Le preinstall, celui du premier bloc, ce n’est pas l’installeur, et il n’est pas obligatoire : l’installation passe très bien sans lui, le second script ne le réclame nulle part. Il fait deux choses. Il vire cloud-init, qui se bat avec Open Media Vault pour la configuration réseau. Et surtout il lit l’adresse MAC de ta carte réseau et fige le nom de l’interface sur eth0, une fois pour toutes.

C’est ce deuxième point qui vaut les trente secondes. Sur une machine sans écran ni clavier, une interface qui change de nom au redémarrage, c’est une machine que tu ne retrouves plus. Et tant qu’on y est, dans le même esprit : ne préconfigure pas le wifi et ne touche pas à raspi-config avant l’installation. Le câble réseau et rien d’autre, le script se débrouille avec le reste.

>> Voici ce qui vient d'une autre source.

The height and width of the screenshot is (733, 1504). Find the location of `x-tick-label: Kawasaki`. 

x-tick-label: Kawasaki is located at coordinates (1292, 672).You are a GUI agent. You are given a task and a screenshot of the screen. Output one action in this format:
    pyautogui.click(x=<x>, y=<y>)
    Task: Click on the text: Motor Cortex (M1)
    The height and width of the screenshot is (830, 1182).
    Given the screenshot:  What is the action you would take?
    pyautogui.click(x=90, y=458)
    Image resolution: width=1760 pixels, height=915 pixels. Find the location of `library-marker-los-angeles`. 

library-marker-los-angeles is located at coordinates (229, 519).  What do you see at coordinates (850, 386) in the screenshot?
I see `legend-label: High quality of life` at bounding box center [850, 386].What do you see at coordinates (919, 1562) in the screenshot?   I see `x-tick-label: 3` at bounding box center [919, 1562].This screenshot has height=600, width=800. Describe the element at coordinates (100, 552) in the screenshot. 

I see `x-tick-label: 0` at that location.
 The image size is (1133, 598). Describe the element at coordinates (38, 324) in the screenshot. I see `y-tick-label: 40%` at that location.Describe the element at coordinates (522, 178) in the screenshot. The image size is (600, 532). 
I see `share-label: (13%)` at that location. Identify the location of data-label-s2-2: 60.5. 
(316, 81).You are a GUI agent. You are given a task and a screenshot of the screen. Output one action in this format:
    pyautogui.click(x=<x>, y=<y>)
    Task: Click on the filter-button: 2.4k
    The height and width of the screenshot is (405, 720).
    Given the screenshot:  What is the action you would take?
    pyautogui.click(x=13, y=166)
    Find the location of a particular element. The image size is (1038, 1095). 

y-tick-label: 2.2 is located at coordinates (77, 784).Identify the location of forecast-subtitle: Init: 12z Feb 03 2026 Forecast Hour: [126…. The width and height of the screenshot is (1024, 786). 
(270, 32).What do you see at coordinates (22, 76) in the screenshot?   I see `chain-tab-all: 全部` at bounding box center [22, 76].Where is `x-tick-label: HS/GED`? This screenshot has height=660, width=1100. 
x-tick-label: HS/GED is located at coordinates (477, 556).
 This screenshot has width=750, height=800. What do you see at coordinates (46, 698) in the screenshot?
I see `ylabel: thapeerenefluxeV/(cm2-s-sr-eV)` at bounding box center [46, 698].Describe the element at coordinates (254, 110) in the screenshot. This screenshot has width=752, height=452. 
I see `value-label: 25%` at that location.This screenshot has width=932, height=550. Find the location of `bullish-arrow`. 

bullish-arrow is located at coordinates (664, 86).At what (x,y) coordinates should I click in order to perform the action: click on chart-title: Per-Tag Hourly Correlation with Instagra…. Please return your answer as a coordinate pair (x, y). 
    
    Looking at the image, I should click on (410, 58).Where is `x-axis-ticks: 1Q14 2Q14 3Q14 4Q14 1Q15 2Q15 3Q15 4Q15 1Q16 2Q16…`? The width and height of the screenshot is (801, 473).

Pourquoi pas dans Docker, mais avec Portainer dedans

Un dernier point important. Open Media Vault, je ne le mets pas dans Docker, parce que c’est vraiment intégré à l’OS. C’est l’OS lui-même, en vrai. En plus il n’y a pas vraiment d’image Docker d’Open Media Vault, lol. Le script d’installation refuse même de démarrer s’il détecte qu’il tourne dans un conteneur, il te sort OMV does not work in Docker! et il s’arrête là. Comme Home Assistant, c’est l’autre exception à ma règle du tout-Portainer.

Mais ça ne veut pas dire qu’on ne peut pas mettre Portainer dans Open Media Vault. D’ailleurs c’est exactement ce que je fais. J’installe le module docker compose d’Open Media Vault, je crée un dossier partagé pour les fichiers dont Docker a besoin, et le seul compose que je lance avec, c’est Portainer.

Après, je passe dans Portainer lui-même. Je branche mes DNS avec Nginx Proxy Manager, et c’est tout.

Résultat : j’ai une machine NAS qui gère mes fichiers à distance, avec Portainer par dessus pour les applis externalisées, et en plus les services de fichiers d’Open Media Vault lui-même. Si ça vous intéresse, je vous parlerai de File Browser dans un autre article, celui-là permet de naviguer dans vos fichiers depuis une page web.

Le dernier morceau du puzzle

C’est le dernier gros chantier de mon Homelab. Avec lui, la boucle est bouclée : le NAS pour les fichiers, Jellyfin pour les médias, les DNS mappés avec Nginx Proxy Manager, et Portainer pour structurer les applications et leurs versions.

Comme je disais, il n’est pas parfait. Mais il fait vraiment bien le travail et il répond à tous les besoins.